Le retour des Bourbon ne met pas un terme à son honorable carrière : en 1817, il commande l’école d’artillerie de Valence, puis l’année suivante celle de Toulouse. Il sert en Espagne en 1823, commande l’école d’application de l’artillerie et du génie à Metz, devient inspecteur général de l’artillerie, avant d’être retraité en 1848. Grand-croix de la Légion d’honneur sous le Second Empire, il meurt à Versailles en 1862, ultime survivant des généraux haut-marnais de l’Empire. Son nom est gravé sur l’Arc de triomphe.
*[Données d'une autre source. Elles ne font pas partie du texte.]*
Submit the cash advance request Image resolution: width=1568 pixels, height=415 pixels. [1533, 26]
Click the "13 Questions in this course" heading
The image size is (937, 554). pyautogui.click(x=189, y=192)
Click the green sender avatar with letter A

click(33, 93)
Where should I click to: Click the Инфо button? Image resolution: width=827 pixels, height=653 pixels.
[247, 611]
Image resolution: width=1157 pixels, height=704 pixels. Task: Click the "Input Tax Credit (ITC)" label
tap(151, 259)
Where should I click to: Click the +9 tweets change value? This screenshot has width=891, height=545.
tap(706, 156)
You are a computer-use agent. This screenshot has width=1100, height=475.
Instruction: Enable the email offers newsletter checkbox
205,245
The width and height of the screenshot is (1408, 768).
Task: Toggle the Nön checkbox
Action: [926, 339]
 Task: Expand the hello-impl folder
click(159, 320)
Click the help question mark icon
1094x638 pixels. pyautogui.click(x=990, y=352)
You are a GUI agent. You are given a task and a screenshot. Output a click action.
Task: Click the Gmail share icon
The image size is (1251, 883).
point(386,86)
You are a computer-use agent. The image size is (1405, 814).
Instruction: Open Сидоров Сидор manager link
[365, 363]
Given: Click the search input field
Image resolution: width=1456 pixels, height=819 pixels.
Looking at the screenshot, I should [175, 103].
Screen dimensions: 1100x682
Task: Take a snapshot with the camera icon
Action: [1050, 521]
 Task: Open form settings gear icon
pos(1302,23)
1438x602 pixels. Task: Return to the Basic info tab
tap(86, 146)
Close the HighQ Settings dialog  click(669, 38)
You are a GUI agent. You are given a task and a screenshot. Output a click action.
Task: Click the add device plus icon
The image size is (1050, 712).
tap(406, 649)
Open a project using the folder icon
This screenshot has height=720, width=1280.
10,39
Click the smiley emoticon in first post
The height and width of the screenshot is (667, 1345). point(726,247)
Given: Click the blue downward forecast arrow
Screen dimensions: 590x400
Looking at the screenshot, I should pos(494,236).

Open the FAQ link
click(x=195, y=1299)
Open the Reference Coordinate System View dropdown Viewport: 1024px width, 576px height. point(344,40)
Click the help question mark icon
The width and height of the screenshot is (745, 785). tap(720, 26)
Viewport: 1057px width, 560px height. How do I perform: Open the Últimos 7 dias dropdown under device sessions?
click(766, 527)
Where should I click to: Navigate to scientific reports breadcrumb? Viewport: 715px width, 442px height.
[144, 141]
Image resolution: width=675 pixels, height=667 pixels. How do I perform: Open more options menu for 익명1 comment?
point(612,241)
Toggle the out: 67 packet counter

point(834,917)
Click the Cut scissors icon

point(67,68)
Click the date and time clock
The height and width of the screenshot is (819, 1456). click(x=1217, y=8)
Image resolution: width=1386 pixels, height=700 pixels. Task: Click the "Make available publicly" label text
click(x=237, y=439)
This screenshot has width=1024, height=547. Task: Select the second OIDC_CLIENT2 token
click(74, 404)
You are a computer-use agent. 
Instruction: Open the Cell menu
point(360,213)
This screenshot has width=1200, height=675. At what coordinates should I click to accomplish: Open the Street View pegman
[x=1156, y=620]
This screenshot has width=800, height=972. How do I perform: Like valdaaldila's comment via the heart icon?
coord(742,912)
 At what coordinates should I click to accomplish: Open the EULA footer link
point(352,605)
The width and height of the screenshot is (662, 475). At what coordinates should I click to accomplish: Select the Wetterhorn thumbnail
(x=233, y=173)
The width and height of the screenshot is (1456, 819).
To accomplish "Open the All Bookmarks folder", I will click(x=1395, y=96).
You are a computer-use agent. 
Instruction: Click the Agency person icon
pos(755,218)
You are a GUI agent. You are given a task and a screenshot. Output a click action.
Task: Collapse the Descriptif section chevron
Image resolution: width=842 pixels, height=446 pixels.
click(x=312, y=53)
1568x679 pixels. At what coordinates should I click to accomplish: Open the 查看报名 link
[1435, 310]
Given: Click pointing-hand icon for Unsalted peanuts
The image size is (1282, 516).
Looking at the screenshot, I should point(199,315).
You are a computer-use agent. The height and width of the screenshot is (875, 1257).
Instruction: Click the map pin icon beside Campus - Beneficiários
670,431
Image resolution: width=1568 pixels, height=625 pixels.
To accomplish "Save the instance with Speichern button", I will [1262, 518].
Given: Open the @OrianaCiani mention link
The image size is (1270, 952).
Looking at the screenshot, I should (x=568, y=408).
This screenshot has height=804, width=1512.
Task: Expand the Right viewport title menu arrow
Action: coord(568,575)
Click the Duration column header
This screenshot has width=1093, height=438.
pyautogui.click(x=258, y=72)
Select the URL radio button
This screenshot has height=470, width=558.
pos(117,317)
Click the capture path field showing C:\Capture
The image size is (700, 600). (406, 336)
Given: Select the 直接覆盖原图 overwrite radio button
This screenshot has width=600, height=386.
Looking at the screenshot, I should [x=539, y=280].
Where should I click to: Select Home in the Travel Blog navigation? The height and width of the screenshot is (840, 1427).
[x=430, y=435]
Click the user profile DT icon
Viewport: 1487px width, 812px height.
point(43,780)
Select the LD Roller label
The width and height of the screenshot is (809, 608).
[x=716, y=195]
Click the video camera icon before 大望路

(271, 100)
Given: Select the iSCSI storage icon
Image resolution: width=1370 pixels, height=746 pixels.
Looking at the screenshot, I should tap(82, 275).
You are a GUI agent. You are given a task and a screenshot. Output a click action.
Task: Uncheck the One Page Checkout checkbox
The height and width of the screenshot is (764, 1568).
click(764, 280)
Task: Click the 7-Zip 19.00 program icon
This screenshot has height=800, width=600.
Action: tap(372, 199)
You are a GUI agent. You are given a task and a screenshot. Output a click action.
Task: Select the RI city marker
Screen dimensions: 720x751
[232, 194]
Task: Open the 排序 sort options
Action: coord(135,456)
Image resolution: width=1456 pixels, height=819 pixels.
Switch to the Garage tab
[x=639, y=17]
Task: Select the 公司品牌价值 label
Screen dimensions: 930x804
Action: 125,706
Pour l’anecdote, l’écrivain Sainte-Beuve sera l’amoureux éconduit de sa fille. A noter également que deux frères du général se sont distingués sous l’Empire : Charles-Alexis, né en 1786, tanneur, choisi pour être lieutenant au 1er bataillon de la garde nationale de la Haute-Marne (1809) puis, autorisé à passer dans la ligne, désigné pour rejoindre le 28e léger à l’armée d’Espagne d’ici au 5 octobre 1810. Lieutenant au 1er bataillon de ce corps, il est mortellement blessé d’un coup de feu à la poitrine, hospitalisé à Bayonne le 28 juillet 1813, où il décède le 14 août ; et Claude-Laurent, né en 1779, tanneur à Eclaron, lieutenant de la garde nationale, fait membre de la Légion d’honneur le 28 janvier 1814 par Napoléon – de passage dans le bourg au lendemain de sa victoire à Saint-Dizier - pour son rôle dans la capture de soldats alliés. A noter enfin qu’un cousin du général, Joseph-Emile Guérin, né à Morlaix (Morley, dans la Meuse ?) en 1788, fils d’un professeur au collège de Saint-Dizier, est parti le rejoindre en Pologne. Il s’agit sans doute de ce lieutenant Guérin, aide de camp du général Pelletier en Russie….
Sources complémentaires : Georges Six (« Dictionnaires des généraux de la Révolution et de l’Empire ») ; archives départementales de la Haute-Marne.